* _AUFGABE_: Warum leiden Jugendliche laut dem Text über Pubertierende in der Corona-Krise besonders?

* _TEXT ZUR PRÜFUNG_:
Eltern können sich hier für eine Erstberatung an Elternberatungsstellen wenden. Auch an den Kinderarzt natürlich oder natürlich auch Therapeuten oder Coaches, die sich auf Kinder und Jugendliche spezialisiert haben. Diese können dann gegebenenfalls eine Empfehlung aussprechen, einen Psychologen aufzusuchen. Es ist immer schwierig abzugrenzen, ob es sich um eine psychische Störung handelt oder noch eine normale Reaktion ist. Gerade bei Pubertierenden.

So schwer ist die Corona-Krise für Pubertierende

Die Pubertät ist die Zeit, in der man sich ausprobieren will, stattdessen wird man ausgebremst. Was bedeutet das für die Betroffenen?

Die Jugendlichen leiden besonders gerade, weil sie ihre direkten sozialen Kontakte komplett einschränken müssen. Die Jugend ist relativ kurz und eine Phase der Selbstfindung. Wenn die Jugendlichen in ihren Bewegungsräumen eingeschränkt sind, die sie eigentlich brauchen, um ihre Identität zu finden, ist das sehr schlimm. Es wird Zeit, dass wir darauf mehr aufmerksam machen.

Was wäre Ihr Appell an die Eltern und Familien?

* _GESPEICHERTE DATEN_:
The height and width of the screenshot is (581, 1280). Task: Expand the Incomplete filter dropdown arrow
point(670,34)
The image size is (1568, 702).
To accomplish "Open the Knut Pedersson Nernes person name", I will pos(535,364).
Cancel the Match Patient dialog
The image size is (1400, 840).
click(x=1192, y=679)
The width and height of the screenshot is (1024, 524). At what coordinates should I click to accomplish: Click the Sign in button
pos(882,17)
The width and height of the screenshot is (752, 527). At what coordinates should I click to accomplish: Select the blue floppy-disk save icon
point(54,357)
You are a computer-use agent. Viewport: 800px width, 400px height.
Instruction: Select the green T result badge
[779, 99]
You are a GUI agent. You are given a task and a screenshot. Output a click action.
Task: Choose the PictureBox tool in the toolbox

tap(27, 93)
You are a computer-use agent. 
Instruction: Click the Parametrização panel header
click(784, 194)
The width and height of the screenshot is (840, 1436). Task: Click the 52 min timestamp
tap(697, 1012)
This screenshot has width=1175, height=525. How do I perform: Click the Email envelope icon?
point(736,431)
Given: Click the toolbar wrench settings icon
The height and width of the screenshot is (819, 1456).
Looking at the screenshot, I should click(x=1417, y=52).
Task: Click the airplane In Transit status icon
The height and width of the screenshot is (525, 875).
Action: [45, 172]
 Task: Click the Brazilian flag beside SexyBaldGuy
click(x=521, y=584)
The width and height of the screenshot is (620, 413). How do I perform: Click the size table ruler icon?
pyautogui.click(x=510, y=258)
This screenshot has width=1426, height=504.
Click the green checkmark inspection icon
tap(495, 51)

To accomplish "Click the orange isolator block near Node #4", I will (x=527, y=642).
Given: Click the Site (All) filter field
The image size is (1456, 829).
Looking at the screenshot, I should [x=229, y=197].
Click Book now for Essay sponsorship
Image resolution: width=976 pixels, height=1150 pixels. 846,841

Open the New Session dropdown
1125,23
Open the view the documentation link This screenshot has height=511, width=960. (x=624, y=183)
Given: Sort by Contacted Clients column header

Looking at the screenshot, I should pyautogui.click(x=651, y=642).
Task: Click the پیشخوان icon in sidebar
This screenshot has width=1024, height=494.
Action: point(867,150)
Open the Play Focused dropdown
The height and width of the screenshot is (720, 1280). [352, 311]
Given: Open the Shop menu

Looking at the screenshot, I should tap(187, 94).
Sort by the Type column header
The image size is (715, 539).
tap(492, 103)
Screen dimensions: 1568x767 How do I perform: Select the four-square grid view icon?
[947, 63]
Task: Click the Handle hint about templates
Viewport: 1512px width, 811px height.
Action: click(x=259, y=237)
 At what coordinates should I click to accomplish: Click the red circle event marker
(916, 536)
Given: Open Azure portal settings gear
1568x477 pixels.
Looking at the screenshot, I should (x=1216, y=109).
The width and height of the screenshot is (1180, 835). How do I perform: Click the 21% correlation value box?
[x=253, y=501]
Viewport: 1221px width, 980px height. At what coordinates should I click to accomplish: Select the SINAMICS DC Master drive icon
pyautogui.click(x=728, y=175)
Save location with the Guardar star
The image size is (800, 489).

* _ANTWORTFELD_: Weil sie ihre direkten sozialen Kontakte komplett einschränken müssen.